* **ABOUT THIS TASK**
Using the listing below, report each line holding the string "panel".

* **SOURCE MATERIAL**
****************************************

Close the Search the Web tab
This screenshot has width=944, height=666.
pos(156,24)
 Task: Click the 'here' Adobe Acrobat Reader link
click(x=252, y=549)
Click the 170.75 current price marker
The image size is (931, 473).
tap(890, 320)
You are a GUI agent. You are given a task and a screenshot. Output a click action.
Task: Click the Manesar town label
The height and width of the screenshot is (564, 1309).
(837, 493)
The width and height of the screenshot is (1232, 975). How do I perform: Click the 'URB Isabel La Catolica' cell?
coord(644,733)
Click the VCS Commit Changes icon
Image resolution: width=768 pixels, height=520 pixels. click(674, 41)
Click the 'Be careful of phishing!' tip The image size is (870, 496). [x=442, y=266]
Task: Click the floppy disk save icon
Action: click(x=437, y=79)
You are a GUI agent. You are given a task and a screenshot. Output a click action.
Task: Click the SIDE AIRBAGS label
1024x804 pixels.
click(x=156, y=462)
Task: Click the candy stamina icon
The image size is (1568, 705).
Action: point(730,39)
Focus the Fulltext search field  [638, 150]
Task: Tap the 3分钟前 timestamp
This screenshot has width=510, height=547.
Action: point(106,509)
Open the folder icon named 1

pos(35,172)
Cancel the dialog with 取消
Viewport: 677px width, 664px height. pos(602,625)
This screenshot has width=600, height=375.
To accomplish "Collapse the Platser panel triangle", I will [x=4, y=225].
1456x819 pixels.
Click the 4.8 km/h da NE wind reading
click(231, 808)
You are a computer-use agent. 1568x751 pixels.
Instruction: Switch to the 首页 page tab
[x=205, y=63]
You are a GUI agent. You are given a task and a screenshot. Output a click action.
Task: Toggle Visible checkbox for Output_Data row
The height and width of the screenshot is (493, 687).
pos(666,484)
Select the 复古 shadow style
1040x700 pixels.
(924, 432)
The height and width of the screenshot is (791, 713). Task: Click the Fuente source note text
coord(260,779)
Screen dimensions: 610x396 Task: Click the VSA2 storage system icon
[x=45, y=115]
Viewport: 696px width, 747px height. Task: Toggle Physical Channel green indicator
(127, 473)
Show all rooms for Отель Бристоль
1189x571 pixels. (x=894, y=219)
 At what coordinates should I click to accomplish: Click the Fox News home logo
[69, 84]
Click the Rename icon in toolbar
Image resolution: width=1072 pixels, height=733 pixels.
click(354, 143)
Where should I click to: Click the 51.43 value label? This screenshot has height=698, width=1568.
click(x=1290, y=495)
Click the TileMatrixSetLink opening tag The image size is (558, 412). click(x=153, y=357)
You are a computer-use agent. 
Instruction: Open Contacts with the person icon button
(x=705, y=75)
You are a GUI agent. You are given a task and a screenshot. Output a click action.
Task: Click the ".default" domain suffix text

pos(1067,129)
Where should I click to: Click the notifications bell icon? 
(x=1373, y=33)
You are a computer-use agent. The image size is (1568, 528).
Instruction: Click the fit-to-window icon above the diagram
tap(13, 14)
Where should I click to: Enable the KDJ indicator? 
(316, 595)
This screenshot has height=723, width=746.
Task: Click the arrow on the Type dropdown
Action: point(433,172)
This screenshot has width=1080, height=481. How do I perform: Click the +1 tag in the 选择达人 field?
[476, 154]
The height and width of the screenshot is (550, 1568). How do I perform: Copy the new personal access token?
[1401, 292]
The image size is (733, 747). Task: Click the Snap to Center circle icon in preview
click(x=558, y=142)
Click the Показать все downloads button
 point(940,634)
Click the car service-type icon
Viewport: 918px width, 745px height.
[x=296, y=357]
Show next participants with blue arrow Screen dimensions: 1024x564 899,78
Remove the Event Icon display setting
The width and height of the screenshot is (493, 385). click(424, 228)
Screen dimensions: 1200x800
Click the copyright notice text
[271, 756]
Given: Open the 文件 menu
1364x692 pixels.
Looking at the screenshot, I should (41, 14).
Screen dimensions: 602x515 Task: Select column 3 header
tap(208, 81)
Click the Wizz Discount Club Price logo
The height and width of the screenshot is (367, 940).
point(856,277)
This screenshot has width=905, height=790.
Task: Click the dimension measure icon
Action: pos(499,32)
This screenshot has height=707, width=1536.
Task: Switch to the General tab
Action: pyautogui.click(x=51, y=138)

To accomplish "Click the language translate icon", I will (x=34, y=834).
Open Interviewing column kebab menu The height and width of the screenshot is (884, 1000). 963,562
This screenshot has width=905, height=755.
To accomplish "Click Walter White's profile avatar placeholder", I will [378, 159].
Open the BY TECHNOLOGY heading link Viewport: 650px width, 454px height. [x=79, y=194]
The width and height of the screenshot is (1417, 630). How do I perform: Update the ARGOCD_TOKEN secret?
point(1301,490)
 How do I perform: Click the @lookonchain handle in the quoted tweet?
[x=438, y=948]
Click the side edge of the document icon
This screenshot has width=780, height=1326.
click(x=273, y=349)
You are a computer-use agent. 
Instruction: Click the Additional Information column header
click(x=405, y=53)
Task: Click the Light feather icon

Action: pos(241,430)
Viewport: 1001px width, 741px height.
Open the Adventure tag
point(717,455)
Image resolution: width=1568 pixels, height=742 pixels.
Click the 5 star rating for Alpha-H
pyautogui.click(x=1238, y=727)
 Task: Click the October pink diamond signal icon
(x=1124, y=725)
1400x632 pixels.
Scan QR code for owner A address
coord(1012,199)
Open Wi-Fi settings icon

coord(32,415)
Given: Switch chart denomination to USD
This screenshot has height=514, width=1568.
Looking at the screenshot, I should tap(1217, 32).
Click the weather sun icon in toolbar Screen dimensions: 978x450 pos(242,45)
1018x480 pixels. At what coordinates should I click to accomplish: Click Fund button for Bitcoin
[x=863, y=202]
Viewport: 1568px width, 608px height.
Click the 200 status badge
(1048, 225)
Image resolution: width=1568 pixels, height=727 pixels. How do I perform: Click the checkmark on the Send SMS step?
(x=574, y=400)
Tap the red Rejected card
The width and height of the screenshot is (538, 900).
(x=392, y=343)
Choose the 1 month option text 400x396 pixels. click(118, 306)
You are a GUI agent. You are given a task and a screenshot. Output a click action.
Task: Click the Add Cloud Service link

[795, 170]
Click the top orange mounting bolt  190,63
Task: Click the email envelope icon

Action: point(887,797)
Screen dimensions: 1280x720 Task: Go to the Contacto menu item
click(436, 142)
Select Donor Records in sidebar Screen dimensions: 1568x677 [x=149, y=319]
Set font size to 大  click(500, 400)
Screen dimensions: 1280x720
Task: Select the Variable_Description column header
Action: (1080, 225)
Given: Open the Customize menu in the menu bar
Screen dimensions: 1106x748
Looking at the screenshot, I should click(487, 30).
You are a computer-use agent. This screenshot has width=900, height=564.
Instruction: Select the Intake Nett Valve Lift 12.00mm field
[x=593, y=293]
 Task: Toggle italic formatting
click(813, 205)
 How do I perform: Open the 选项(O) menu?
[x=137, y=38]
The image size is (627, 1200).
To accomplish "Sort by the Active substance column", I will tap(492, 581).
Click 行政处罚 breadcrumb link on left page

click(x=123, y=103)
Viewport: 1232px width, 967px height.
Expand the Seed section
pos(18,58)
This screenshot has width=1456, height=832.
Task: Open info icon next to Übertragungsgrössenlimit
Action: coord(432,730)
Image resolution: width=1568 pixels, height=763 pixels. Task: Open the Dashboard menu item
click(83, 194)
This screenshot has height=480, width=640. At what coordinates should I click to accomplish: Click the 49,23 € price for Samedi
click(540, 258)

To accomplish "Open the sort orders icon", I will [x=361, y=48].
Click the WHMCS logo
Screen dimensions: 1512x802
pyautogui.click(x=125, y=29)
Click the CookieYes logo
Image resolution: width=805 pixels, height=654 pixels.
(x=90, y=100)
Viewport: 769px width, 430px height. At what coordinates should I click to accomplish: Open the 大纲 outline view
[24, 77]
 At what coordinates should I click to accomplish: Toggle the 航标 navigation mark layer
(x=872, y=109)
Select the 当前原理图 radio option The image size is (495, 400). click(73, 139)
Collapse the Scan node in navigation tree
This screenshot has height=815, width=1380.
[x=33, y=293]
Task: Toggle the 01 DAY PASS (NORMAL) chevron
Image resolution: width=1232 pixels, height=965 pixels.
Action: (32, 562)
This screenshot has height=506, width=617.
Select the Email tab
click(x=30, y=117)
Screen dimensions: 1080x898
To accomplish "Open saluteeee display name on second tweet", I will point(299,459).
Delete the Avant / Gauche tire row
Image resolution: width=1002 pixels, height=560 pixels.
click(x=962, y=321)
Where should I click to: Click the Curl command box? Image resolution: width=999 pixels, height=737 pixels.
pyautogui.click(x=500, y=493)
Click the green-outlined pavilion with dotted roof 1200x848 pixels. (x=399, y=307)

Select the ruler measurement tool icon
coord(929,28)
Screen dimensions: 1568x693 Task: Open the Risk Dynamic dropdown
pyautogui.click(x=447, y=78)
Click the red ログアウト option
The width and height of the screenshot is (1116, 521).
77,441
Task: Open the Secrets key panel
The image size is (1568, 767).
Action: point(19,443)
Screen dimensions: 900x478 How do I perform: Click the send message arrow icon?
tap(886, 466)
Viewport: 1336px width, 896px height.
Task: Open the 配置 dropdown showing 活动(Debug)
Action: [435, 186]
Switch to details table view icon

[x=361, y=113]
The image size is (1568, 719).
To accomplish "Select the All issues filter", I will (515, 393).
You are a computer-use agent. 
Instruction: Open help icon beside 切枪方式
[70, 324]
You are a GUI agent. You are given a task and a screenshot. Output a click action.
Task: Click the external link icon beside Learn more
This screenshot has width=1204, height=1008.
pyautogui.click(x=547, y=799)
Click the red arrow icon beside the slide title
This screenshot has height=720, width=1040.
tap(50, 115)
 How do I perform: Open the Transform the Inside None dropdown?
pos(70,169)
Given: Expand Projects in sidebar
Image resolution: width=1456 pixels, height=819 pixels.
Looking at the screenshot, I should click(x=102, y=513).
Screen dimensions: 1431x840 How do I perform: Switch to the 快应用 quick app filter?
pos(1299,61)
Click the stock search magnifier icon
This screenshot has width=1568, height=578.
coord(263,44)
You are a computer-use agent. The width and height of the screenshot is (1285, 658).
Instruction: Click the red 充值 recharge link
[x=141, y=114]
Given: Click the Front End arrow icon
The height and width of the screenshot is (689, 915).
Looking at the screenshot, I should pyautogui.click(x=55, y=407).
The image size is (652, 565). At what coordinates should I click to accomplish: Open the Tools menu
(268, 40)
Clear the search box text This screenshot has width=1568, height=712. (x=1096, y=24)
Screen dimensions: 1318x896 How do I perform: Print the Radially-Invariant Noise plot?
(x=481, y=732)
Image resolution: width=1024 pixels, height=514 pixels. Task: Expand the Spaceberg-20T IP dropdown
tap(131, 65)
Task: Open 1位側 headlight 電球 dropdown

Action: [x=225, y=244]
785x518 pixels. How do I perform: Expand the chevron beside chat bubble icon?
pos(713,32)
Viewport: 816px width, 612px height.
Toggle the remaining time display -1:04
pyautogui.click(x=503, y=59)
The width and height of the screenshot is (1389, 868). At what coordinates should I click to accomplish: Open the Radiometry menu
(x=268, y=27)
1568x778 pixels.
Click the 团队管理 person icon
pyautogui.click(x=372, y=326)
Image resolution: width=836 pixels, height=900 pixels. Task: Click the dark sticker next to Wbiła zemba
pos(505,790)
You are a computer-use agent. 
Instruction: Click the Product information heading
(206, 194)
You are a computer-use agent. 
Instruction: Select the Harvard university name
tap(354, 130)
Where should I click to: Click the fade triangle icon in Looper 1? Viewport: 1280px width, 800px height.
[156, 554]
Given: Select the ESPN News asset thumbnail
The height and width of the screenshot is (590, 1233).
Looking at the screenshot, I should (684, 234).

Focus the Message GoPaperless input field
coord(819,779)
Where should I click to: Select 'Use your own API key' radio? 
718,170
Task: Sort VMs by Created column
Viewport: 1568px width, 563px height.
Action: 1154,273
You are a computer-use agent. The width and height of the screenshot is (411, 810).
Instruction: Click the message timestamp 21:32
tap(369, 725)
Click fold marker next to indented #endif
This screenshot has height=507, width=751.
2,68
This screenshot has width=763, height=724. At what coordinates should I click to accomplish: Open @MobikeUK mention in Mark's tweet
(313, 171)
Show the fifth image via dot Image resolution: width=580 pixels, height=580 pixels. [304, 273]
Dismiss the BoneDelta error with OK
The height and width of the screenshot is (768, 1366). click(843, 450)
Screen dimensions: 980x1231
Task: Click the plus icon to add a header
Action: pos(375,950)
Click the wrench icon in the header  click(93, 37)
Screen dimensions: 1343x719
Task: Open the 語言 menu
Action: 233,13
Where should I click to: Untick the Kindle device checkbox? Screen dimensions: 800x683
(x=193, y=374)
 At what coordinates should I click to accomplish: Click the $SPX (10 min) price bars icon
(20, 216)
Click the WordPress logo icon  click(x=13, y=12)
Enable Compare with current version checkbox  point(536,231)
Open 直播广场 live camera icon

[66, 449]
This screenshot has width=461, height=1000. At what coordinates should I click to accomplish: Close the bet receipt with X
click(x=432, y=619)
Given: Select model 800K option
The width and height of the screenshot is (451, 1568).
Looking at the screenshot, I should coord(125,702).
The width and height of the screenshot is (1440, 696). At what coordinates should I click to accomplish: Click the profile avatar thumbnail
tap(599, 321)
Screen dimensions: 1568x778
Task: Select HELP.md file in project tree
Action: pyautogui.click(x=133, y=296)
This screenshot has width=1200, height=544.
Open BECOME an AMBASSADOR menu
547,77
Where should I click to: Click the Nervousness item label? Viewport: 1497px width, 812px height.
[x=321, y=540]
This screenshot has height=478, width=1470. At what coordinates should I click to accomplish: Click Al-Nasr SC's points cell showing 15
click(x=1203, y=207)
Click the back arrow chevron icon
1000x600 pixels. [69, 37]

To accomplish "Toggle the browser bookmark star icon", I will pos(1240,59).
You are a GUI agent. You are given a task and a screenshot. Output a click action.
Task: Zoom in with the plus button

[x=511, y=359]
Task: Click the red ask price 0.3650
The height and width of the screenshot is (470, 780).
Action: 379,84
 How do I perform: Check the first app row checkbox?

****************************************

* **ANSWER TO THIS EXERCISE**
To accomplish "Collapse the Platser panel triangle", I will [x=4, y=225].
Task: Open the Secrets key panel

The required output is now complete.